Lunch of the last tomato from the garden

Once in a while, a newspaper article speaks directly to a personal conversation. That happened in this week’s Science Times. Simon Winchester, who I know through his very good book on the creators of the Oxford English Dictionary and subsequent less good books, but who does not know me, answered an old question of mine: why don’t woodpeckers have terrible headaches?
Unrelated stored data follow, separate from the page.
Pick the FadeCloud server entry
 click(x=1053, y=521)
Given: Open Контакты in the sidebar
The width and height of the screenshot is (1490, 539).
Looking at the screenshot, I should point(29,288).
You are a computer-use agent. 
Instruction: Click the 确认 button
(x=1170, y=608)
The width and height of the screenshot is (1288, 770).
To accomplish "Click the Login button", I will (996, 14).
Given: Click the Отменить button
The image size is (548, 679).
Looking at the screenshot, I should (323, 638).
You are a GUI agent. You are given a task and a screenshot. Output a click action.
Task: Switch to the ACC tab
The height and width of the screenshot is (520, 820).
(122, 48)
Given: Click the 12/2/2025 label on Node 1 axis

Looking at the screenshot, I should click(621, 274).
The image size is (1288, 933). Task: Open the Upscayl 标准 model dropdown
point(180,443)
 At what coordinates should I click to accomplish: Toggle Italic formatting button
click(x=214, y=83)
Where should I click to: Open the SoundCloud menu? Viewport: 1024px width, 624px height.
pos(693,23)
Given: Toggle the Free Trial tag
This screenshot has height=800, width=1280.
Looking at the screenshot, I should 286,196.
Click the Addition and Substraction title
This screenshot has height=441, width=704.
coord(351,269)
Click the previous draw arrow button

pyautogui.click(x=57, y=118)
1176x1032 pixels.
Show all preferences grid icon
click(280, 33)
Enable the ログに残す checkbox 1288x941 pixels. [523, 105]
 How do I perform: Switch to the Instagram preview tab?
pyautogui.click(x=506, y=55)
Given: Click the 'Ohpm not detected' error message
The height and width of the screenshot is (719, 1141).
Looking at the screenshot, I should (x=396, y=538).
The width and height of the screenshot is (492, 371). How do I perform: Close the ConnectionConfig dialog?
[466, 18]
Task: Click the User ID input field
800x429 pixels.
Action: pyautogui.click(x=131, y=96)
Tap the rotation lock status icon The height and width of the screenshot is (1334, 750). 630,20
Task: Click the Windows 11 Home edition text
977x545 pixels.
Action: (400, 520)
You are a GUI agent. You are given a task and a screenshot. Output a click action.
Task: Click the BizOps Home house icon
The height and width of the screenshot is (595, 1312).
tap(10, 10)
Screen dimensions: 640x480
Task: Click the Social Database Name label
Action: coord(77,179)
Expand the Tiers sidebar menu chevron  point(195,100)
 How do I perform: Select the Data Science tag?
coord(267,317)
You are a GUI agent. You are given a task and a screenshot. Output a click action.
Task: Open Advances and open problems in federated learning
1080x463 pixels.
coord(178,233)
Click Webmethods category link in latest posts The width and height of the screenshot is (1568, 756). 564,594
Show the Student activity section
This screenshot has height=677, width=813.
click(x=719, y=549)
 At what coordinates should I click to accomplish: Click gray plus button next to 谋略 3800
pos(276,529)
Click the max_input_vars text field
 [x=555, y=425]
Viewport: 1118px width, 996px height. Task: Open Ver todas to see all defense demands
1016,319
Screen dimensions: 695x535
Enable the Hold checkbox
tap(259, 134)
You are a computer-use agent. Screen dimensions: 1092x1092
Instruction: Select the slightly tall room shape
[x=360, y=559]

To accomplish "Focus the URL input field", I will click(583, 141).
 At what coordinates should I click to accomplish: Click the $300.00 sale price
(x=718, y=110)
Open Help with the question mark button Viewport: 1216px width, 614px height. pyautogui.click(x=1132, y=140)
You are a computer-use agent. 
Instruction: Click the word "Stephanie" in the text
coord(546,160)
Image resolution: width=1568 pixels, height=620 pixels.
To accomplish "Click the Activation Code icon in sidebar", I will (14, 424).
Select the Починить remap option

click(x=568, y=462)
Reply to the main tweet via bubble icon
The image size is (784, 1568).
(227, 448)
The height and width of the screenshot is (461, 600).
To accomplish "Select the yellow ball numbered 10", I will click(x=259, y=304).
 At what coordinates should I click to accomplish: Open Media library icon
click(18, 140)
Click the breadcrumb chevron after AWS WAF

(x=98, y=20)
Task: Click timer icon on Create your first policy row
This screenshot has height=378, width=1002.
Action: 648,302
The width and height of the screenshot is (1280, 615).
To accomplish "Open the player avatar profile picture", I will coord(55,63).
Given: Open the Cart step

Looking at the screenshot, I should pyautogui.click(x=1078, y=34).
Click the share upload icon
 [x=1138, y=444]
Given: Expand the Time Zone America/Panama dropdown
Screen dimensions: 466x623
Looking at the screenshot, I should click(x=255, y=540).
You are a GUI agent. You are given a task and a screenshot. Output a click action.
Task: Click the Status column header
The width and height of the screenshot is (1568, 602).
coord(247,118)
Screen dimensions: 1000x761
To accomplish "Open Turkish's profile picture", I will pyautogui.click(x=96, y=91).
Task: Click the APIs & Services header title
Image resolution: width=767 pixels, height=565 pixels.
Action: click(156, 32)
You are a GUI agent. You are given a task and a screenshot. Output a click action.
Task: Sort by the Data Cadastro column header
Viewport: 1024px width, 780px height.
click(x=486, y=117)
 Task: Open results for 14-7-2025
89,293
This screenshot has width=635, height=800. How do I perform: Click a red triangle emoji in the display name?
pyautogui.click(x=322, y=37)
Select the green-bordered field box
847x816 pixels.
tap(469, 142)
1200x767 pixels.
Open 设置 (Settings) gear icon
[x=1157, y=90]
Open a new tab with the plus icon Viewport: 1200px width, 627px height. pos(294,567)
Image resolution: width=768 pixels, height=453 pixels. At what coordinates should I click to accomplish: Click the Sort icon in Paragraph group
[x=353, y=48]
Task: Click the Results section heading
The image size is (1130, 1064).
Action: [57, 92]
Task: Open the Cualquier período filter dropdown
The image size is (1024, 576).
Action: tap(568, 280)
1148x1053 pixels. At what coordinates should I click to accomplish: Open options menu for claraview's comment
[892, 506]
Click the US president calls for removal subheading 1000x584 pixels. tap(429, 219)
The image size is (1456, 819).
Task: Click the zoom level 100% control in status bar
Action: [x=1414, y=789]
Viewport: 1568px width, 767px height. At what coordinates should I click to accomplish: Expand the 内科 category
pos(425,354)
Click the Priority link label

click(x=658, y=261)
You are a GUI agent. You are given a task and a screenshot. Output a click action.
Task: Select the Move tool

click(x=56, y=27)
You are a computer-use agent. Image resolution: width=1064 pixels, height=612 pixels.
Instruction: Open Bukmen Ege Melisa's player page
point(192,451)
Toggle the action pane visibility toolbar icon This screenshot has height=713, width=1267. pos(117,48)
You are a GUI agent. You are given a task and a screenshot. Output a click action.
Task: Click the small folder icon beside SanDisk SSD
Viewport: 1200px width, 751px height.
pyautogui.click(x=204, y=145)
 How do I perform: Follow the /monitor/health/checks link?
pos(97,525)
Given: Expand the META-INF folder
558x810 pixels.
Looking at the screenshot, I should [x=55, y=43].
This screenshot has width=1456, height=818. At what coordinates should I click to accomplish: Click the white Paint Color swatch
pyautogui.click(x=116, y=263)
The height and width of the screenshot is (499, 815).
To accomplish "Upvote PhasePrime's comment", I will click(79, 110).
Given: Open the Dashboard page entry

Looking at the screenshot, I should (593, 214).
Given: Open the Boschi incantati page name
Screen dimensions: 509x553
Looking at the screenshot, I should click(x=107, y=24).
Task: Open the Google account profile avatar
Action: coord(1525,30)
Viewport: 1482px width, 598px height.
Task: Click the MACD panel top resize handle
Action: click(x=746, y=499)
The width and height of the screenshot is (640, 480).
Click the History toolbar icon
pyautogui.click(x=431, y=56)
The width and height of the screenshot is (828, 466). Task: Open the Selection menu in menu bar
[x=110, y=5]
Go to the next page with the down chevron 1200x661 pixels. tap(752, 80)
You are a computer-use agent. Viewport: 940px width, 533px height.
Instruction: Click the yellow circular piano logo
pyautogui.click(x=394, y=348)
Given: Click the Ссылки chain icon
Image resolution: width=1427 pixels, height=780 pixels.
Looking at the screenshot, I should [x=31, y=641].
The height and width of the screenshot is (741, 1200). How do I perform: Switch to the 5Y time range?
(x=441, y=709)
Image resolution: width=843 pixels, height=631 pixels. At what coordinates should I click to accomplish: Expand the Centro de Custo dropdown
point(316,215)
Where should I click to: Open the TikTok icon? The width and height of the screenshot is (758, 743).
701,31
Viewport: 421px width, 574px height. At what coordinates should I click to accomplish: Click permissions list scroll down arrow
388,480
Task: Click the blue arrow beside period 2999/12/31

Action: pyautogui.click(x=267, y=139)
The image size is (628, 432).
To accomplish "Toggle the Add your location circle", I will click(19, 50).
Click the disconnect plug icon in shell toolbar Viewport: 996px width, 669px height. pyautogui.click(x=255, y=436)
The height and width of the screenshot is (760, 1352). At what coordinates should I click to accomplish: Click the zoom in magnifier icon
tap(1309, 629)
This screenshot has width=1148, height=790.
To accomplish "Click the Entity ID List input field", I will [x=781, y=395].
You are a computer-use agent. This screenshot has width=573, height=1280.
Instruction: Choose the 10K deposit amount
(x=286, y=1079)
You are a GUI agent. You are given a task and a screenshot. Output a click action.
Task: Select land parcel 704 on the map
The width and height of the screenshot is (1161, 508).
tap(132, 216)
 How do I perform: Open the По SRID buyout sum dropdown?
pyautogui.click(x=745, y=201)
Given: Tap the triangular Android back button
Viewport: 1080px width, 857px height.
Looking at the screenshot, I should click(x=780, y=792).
Many readers of this blog will know that this matter has perplexed me for years. Some one of you may have helped me evolve what I had come to think was the answer, namely that the woodpecker’s brain is mounted on a pair of swings that allow it to move with the impact of the bird’s drilling. I don’t remember how I formulated that idea, but it has given me some comfort. Apparently, it is not what prevents headaches in the woodpecker.

Winchester reports:

“Both creatures [rams and woodpeckers] happen to have very dense skulls, especially in that rounded rear area known as the braincase, where they are built like armored cars. Crucially, their braincases are also unusually smooth inside.

The brains of most animals that are prone to head banging — these include deer and other antlered mammals, as well as various birds — are relatively small and (unlike a human’s) smooth-surfaced; and they’re bathed in only small amounts of cerebrospinal fluid, leaving little room for the brain to move and be shocked by the sudden decelerations and accelerations of their weaponized heads.

Moreover, both rams and woodpeckers are scrupulous in the precise, single-direction fashion in which they smash their heads into things, whether trees or one another: The aim is such that there’s very little side-to-side torsion exerted on the brain, none of the movement that induces whiplash injury and other kinds of damage.”

He debunks my swing solution with the idea of small, smooth brain in a tight space, but I may still wince when I hear the drilling.